▶ [Input]
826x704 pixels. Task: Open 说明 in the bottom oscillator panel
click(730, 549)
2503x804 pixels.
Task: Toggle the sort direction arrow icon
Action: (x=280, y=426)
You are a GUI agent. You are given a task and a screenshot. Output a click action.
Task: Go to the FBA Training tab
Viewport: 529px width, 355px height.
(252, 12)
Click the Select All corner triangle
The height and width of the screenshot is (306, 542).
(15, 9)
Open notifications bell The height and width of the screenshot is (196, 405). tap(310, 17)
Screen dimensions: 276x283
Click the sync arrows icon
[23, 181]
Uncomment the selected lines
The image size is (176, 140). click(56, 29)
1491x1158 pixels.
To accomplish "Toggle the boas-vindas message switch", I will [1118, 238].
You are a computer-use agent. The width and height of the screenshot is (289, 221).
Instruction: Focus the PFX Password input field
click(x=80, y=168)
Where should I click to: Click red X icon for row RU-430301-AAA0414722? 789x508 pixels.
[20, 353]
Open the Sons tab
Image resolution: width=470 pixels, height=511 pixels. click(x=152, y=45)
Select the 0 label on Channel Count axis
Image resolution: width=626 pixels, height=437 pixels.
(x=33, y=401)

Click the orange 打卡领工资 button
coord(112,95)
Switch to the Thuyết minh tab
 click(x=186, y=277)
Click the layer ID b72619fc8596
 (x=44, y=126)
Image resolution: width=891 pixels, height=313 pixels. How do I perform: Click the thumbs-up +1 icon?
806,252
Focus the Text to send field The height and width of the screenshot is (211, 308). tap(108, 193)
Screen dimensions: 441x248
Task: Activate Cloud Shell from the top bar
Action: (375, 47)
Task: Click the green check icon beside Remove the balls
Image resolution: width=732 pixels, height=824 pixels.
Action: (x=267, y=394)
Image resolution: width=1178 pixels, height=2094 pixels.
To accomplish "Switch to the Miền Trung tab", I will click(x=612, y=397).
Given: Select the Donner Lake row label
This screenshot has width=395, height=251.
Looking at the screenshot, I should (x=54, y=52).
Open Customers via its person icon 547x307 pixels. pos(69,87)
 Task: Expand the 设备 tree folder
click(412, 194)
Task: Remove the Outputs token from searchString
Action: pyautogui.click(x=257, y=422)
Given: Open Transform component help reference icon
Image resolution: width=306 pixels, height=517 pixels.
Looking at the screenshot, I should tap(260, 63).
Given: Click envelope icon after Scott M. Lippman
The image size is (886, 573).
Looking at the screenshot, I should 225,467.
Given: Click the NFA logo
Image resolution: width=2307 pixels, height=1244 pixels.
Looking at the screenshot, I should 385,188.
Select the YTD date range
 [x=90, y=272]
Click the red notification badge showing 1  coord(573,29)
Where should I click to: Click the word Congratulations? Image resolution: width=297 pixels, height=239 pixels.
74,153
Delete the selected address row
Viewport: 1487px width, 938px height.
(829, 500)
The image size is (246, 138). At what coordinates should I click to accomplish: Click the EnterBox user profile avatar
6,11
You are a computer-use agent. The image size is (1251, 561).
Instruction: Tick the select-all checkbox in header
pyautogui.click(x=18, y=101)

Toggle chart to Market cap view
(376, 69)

▶ [What to produce]
Write out the rows from the start through the line containing "The image size is (176, 140). click(56, 29)", inclusive, reproducing each line exactly.

▶ [Correct answer]
826x704 pixels. Task: Open 说明 in the bottom oscillator panel
click(730, 549)
2503x804 pixels.
Task: Toggle the sort direction arrow icon
Action: (x=280, y=426)
You are a GUI agent. You are given a task and a screenshot. Output a click action.
Task: Go to the FBA Training tab
Viewport: 529px width, 355px height.
(252, 12)
Click the Select All corner triangle
The height and width of the screenshot is (306, 542).
(15, 9)
Open notifications bell The height and width of the screenshot is (196, 405). tap(310, 17)
Screen dimensions: 276x283
Click the sync arrows icon
[23, 181]
Uncomment the selected lines
The image size is (176, 140). click(56, 29)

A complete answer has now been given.